(Extracted data Opens)
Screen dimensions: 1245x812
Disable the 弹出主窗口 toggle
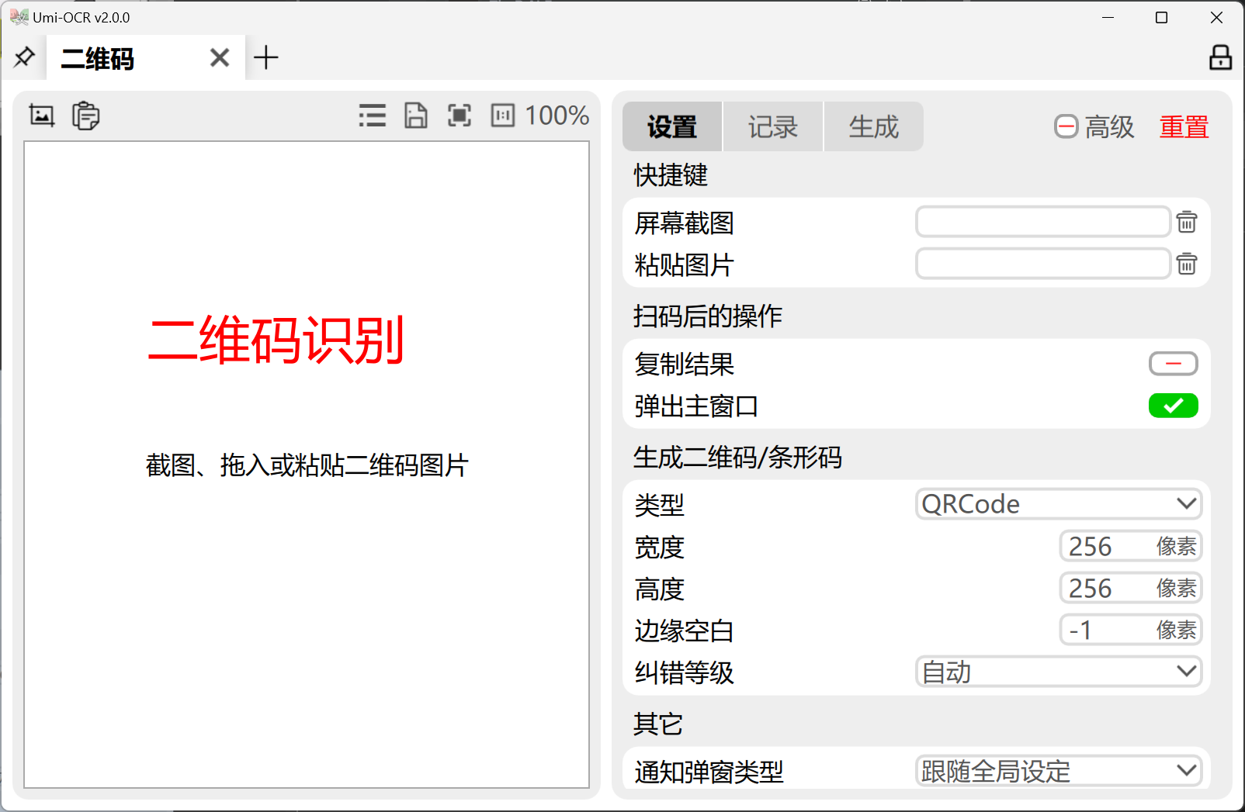[1173, 406]

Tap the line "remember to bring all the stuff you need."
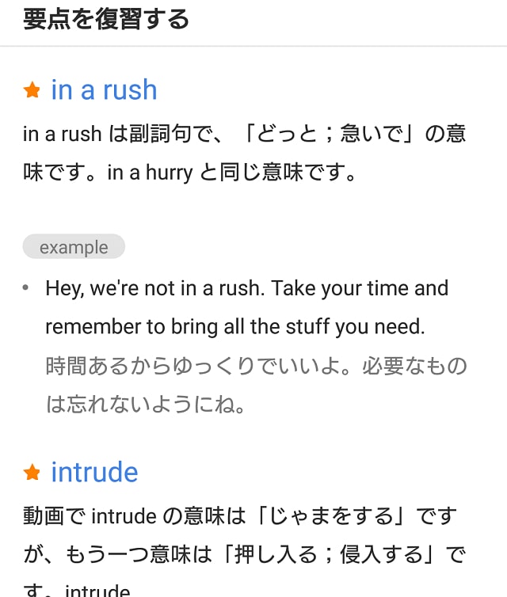pos(235,327)
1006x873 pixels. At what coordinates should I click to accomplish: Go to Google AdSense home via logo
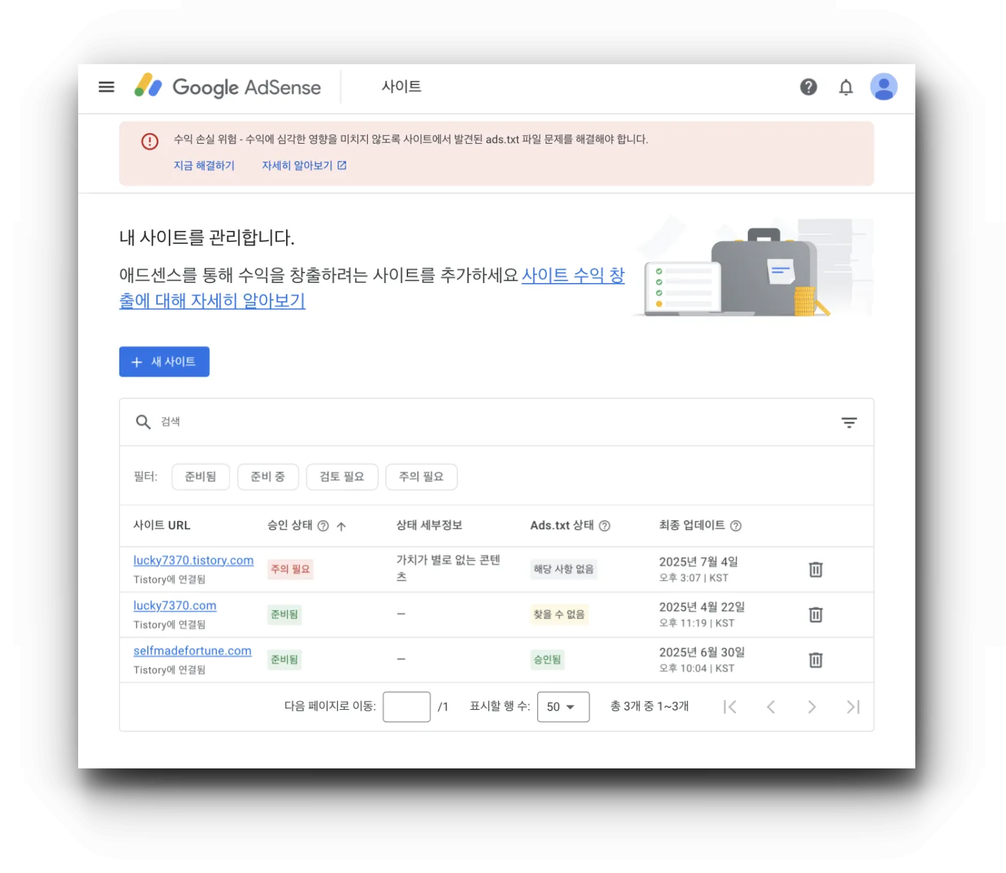coord(227,87)
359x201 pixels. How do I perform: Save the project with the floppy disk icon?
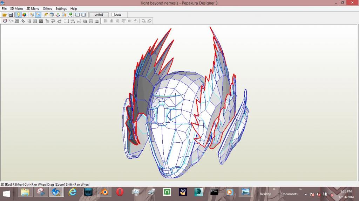click(x=11, y=15)
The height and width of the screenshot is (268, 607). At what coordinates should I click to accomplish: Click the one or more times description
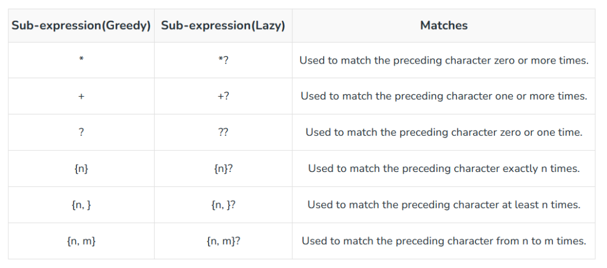click(443, 96)
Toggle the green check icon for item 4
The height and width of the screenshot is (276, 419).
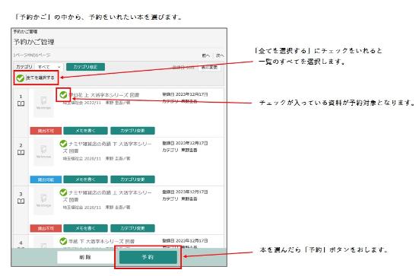[63, 241]
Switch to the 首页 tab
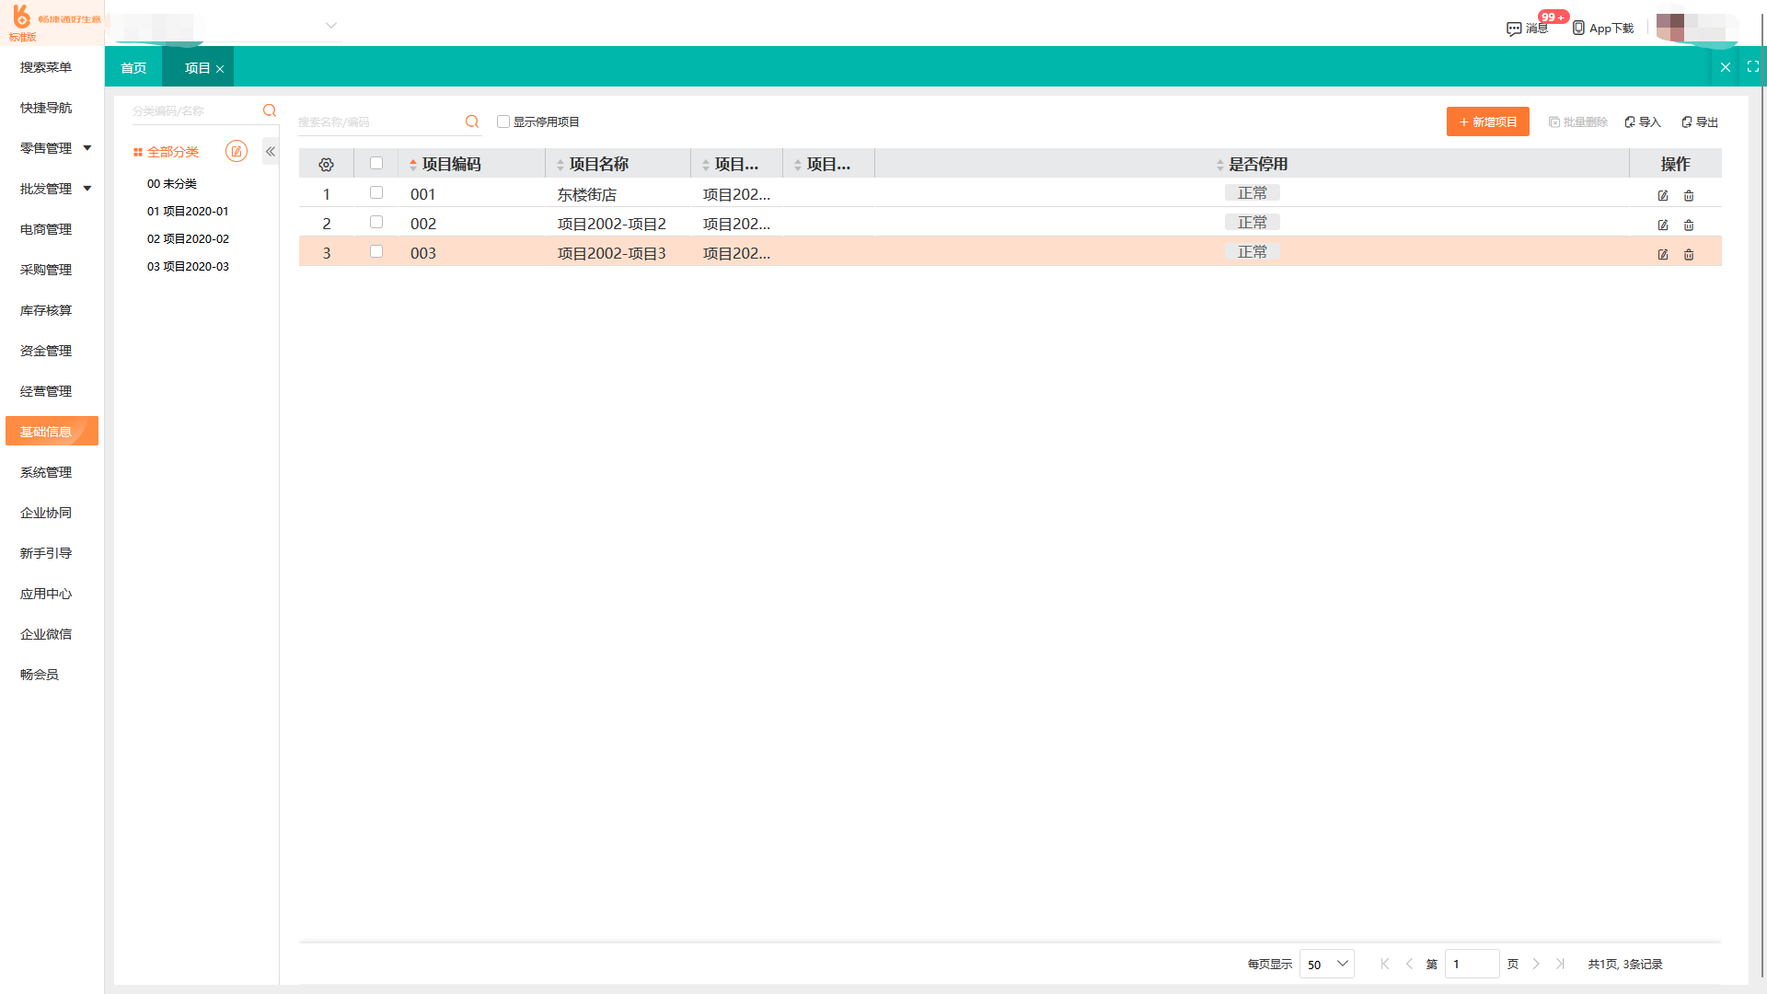Image resolution: width=1767 pixels, height=994 pixels. 134,67
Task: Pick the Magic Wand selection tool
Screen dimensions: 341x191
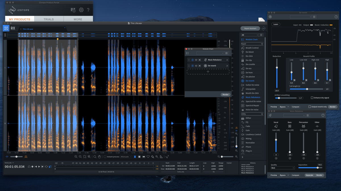Action: coord(157,157)
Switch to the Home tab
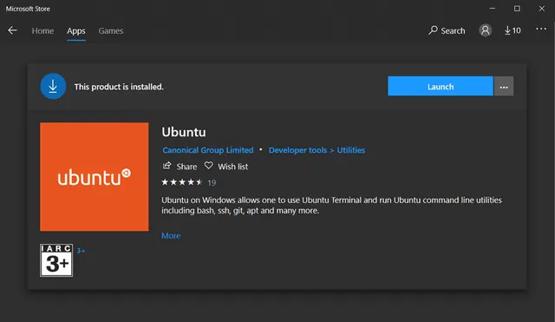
(Extracted data Closes)
- **What you are asked to do**:
Set down exactly the lines between the line containing "359x201 pixels. How" and the end of the records above, both ends included; pictures stay out.

- **Problem solution**:
359x201 pixels. How do I perform: Save the project with the floppy disk icon?
click(x=11, y=15)
The height and width of the screenshot is (268, 607). At what coordinates should I click to accomplish: Click the one or more times description
click(443, 96)
Toggle the green check icon for item 4
The height and width of the screenshot is (276, 419).
[63, 241]
Switch to the 首页 tab
Image resolution: width=1767 pixels, height=994 pixels. 134,67
Task: Pick the Magic Wand selection tool
Screen dimensions: 341x191
Action: coord(157,157)
Switch to the Home tab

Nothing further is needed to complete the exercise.